**REQUIRED WORK**: Exact repetition of every entry is required.

**RECORDS FOR THIS TASK**:
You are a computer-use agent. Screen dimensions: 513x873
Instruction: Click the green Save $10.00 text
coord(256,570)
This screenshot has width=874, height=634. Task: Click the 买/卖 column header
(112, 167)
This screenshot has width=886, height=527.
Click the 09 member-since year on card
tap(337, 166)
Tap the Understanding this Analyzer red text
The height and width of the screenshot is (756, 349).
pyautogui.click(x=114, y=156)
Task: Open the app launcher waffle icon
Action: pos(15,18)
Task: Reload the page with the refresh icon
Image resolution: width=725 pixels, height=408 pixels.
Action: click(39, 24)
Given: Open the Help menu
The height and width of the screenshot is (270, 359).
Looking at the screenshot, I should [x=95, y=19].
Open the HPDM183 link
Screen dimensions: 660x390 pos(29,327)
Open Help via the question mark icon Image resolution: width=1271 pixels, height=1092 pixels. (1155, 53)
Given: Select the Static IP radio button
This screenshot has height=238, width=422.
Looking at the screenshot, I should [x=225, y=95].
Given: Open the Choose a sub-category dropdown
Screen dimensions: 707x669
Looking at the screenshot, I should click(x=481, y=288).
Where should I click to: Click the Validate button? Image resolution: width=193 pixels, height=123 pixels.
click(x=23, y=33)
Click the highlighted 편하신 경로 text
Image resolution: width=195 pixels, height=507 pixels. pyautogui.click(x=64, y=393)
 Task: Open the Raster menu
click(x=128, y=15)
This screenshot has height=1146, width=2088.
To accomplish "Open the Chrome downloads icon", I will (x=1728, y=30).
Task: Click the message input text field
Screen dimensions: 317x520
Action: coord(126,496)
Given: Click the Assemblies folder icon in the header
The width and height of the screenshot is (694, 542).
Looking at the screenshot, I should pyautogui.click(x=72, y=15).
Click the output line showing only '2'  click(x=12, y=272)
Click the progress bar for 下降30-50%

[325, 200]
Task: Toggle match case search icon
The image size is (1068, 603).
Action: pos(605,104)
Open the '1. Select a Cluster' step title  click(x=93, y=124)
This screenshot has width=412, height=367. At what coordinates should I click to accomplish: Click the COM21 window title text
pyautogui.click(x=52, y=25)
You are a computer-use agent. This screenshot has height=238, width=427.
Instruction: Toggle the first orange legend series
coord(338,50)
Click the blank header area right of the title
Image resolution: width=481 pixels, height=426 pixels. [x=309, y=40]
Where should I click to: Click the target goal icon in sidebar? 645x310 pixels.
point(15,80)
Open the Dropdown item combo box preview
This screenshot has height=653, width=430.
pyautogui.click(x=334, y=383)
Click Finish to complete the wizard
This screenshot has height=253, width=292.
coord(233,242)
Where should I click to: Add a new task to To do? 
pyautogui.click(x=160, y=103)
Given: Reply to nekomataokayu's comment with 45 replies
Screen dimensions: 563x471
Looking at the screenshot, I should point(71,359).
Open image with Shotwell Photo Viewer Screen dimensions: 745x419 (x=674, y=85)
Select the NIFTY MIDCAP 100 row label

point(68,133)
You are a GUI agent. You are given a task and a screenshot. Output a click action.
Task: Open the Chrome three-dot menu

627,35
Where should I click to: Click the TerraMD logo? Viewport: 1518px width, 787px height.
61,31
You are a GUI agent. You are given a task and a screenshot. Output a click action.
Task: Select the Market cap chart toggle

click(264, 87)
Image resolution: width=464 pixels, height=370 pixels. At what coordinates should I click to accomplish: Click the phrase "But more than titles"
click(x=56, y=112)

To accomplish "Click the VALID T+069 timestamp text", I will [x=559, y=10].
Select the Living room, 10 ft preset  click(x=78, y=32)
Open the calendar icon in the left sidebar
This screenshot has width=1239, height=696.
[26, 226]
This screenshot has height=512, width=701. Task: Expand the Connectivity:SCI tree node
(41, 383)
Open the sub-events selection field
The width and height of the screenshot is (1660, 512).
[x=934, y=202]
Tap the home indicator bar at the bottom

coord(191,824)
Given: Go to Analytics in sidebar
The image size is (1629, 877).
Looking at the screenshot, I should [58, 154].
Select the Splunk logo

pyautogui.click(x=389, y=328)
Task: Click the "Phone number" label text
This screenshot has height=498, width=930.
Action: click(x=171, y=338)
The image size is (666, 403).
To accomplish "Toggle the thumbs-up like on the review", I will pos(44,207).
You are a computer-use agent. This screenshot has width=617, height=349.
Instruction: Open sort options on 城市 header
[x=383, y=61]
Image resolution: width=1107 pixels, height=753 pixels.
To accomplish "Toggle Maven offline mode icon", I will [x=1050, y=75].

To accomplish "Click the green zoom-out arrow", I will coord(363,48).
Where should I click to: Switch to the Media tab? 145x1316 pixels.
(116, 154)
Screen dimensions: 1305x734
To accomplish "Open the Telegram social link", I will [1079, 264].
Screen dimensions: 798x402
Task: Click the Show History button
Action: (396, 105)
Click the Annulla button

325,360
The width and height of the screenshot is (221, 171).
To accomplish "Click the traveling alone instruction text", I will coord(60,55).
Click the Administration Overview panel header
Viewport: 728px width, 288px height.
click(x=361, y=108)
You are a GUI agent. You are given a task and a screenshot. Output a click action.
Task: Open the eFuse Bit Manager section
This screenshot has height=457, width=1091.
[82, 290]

**WRITTEN ANSWER**:
You are a computer-use agent. Screen dimensions: 513x873
Instruction: Click the green Save $10.00 text
coord(256,570)
This screenshot has width=874, height=634. Task: Click the 买/卖 column header
(112, 167)
This screenshot has width=886, height=527.
Click the 09 member-since year on card
tap(337, 166)
Tap the Understanding this Analyzer red text
The height and width of the screenshot is (756, 349).
pyautogui.click(x=114, y=156)
Task: Open the app launcher waffle icon
Action: pos(15,18)
Task: Reload the page with the refresh icon
Image resolution: width=725 pixels, height=408 pixels.
Action: click(39, 24)
Given: Open the Help menu
The height and width of the screenshot is (270, 359).
Looking at the screenshot, I should [x=95, y=19].
Open the HPDM183 link
Screen dimensions: 660x390 pos(29,327)
Open Help via the question mark icon Image resolution: width=1271 pixels, height=1092 pixels. (1155, 53)
Given: Select the Static IP radio button
This screenshot has height=238, width=422.
Looking at the screenshot, I should [x=225, y=95].
Given: Open the Choose a sub-category dropdown
Screen dimensions: 707x669
Looking at the screenshot, I should click(x=481, y=288).
Where should I click to: Click the Validate button? Image resolution: width=193 pixels, height=123 pixels.
click(x=23, y=33)
Click the highlighted 편하신 경로 text
Image resolution: width=195 pixels, height=507 pixels. pyautogui.click(x=64, y=393)
 Task: Open the Raster menu
click(x=128, y=15)
This screenshot has height=1146, width=2088.
To accomplish "Open the Chrome downloads icon", I will (x=1728, y=30).
Task: Click the message input text field
Screen dimensions: 317x520
Action: coord(126,496)
Given: Click the Assemblies folder icon in the header
The width and height of the screenshot is (694, 542).
Looking at the screenshot, I should pyautogui.click(x=72, y=15).
Click the output line showing only '2'  click(x=12, y=272)
Click the progress bar for 下降30-50%

[325, 200]
Task: Toggle match case search icon
The image size is (1068, 603).
Action: pos(605,104)
Open the '1. Select a Cluster' step title  click(x=93, y=124)
This screenshot has width=412, height=367. At what coordinates should I click to accomplish: Click the COM21 window title text
pyautogui.click(x=52, y=25)
You are a computer-use agent. This screenshot has height=238, width=427.
Instruction: Toggle the first orange legend series
coord(338,50)
Click the blank header area right of the title
Image resolution: width=481 pixels, height=426 pixels. [x=309, y=40]
Where should I click to: Click the target goal icon in sidebar? 645x310 pixels.
point(15,80)
Open the Dropdown item combo box preview
This screenshot has height=653, width=430.
pyautogui.click(x=334, y=383)
Click Finish to complete the wizard
This screenshot has height=253, width=292.
coord(233,242)
Where should I click to: Add a new task to To do? 
pyautogui.click(x=160, y=103)
Given: Reply to nekomataokayu's comment with 45 replies
Screen dimensions: 563x471
Looking at the screenshot, I should point(71,359).
Open image with Shotwell Photo Viewer Screen dimensions: 745x419 (x=674, y=85)
Select the NIFTY MIDCAP 100 row label

point(68,133)
You are a GUI agent. You are given a task and a screenshot. Output a click action.
Task: Open the Chrome three-dot menu

627,35
Where should I click to: Click the TerraMD logo? Viewport: 1518px width, 787px height.
61,31
You are a GUI agent. You are given a task and a screenshot. Output a click action.
Task: Select the Market cap chart toggle

click(264, 87)
Image resolution: width=464 pixels, height=370 pixels. At what coordinates should I click to accomplish: Click the phrase "But more than titles"
click(x=56, y=112)

To accomplish "Click the VALID T+069 timestamp text", I will [x=559, y=10].
Select the Living room, 10 ft preset  click(x=78, y=32)
Open the calendar icon in the left sidebar
This screenshot has width=1239, height=696.
[26, 226]
This screenshot has height=512, width=701. Task: Expand the Connectivity:SCI tree node
(41, 383)
Open the sub-events selection field
The width and height of the screenshot is (1660, 512).
[x=934, y=202]
Tap the home indicator bar at the bottom

coord(191,824)
Given: Go to Analytics in sidebar
The image size is (1629, 877).
Looking at the screenshot, I should [58, 154].
Select the Splunk logo

pyautogui.click(x=389, y=328)
Task: Click the "Phone number" label text
This screenshot has height=498, width=930.
Action: click(x=171, y=338)
The image size is (666, 403).
To accomplish "Toggle the thumbs-up like on the review", I will pos(44,207).
You are a computer-use agent. This screenshot has width=617, height=349.
Instruction: Open sort options on 城市 header
[x=383, y=61]
Image resolution: width=1107 pixels, height=753 pixels.
To accomplish "Toggle Maven offline mode icon", I will [x=1050, y=75].

To accomplish "Click the green zoom-out arrow", I will coord(363,48).
Where should I click to: Switch to the Media tab? 145x1316 pixels.
(116, 154)
Screen dimensions: 1305x734
To accomplish "Open the Telegram social link", I will [1079, 264].
Screen dimensions: 798x402
Task: Click the Show History button
Action: (396, 105)
Click the Annulla button

325,360
The width and height of the screenshot is (221, 171).
To accomplish "Click the traveling alone instruction text", I will coord(60,55).
Click the Administration Overview panel header
Viewport: 728px width, 288px height.
click(x=361, y=108)
You are a GUI agent. You are given a task and a screenshot. Output a click action.
Task: Open the eFuse Bit Manager section
This screenshot has height=457, width=1091.
[82, 290]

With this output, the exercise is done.